**Prompt**
Filter the records down to the lines that hold the word "field", and copy each of those lines.

....

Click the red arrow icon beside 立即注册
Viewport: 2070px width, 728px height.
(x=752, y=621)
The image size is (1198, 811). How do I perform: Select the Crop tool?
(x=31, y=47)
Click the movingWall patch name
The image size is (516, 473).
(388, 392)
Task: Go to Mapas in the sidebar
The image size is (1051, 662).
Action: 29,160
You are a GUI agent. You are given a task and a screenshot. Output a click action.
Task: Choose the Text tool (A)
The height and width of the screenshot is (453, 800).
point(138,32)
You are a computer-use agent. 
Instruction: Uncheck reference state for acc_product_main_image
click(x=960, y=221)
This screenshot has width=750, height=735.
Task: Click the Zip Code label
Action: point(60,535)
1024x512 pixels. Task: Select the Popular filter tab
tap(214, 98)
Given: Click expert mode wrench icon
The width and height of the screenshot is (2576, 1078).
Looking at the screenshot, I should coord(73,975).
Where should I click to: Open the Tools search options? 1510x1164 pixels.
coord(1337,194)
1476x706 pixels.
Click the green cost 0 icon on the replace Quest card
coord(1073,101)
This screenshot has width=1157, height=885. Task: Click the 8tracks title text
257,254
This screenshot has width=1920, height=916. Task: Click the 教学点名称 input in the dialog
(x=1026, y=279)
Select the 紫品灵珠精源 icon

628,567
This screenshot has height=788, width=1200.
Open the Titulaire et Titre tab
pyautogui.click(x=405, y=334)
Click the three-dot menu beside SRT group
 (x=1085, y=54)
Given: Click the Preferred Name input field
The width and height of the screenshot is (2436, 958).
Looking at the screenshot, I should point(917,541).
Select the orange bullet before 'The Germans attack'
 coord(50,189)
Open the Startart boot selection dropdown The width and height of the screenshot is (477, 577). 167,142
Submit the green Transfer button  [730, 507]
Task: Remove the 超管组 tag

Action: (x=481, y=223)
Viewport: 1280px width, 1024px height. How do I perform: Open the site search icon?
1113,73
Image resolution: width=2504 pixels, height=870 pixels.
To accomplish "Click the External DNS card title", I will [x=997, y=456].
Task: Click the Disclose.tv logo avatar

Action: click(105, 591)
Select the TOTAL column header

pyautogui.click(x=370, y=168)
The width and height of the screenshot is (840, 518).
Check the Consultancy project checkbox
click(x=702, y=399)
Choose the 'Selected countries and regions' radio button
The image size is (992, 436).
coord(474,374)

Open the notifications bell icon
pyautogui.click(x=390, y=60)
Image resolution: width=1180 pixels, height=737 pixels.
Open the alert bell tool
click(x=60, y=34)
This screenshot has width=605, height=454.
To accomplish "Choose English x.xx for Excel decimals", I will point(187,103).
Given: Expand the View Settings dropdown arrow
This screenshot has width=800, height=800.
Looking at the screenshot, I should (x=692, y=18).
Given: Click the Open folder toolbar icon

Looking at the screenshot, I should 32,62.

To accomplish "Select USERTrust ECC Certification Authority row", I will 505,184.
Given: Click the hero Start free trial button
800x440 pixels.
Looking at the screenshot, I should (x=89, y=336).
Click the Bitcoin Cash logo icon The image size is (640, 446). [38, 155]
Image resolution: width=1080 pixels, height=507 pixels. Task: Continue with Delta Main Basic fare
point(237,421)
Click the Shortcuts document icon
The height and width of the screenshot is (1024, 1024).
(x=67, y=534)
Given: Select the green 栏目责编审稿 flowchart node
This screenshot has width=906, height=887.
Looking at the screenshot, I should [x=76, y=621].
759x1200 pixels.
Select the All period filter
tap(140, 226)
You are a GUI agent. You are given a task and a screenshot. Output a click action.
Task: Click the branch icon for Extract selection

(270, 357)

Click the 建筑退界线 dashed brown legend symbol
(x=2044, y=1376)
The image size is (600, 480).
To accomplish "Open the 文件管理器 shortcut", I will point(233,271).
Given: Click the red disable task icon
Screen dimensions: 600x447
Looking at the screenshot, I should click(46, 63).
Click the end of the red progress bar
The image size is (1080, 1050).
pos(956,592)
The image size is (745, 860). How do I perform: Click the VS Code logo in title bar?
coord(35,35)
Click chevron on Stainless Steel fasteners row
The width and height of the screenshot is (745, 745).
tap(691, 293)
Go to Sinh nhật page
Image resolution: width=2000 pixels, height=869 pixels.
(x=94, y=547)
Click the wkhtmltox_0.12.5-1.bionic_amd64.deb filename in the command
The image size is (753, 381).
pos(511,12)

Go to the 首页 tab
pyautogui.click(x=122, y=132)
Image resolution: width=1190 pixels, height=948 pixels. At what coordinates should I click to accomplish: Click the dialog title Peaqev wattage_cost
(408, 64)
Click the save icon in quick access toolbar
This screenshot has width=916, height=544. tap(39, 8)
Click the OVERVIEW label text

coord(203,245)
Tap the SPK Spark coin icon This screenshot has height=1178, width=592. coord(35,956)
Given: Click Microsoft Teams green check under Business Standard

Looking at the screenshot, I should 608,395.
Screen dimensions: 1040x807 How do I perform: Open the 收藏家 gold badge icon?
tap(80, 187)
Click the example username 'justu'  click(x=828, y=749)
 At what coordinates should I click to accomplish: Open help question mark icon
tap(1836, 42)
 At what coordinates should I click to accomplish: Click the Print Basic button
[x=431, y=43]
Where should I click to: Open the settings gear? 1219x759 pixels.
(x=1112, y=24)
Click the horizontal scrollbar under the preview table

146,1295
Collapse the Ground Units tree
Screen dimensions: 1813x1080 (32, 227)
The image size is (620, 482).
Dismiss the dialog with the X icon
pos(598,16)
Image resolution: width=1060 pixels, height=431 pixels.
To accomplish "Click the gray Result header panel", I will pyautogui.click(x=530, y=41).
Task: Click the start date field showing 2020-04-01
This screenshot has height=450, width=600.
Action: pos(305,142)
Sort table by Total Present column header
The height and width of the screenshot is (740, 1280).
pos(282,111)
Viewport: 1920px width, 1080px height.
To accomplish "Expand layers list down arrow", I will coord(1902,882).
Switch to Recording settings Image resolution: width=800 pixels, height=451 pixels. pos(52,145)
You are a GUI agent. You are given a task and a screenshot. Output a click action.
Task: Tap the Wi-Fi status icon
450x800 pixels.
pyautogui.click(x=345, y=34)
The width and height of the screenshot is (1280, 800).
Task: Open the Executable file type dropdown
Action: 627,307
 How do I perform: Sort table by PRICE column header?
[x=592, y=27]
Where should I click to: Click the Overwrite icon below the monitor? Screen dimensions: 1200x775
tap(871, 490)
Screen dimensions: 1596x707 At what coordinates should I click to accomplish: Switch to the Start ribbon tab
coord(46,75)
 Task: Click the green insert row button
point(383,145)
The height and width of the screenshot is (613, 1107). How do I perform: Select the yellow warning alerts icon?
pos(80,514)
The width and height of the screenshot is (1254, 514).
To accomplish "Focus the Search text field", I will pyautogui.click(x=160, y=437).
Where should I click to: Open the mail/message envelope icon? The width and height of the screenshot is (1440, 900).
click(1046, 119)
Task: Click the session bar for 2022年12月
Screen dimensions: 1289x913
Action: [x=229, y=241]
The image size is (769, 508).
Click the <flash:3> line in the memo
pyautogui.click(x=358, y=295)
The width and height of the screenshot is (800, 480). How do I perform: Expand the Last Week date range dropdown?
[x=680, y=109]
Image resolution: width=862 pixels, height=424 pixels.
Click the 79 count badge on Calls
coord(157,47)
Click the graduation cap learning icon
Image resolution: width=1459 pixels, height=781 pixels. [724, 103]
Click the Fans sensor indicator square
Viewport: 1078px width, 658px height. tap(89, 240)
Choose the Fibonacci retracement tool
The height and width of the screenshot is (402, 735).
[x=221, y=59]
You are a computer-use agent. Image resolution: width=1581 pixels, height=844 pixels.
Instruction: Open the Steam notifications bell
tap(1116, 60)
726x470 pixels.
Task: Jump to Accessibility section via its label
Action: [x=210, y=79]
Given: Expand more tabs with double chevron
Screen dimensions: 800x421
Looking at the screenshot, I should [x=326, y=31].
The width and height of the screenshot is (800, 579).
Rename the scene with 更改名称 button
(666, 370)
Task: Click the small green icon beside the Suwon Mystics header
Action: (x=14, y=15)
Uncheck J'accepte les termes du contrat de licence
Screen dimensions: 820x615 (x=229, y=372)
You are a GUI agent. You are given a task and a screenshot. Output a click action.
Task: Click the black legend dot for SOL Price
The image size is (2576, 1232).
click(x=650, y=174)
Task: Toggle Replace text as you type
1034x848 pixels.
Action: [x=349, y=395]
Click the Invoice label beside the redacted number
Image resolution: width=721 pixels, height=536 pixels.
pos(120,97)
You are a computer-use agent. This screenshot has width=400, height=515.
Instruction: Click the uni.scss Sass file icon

....

**Solution to the problem**
Given: Click the Preferred Name input field
Task: Click the start date field showing 2020-04-01
To accomplish "Focus the Search text field", I will pyautogui.click(x=160, y=437).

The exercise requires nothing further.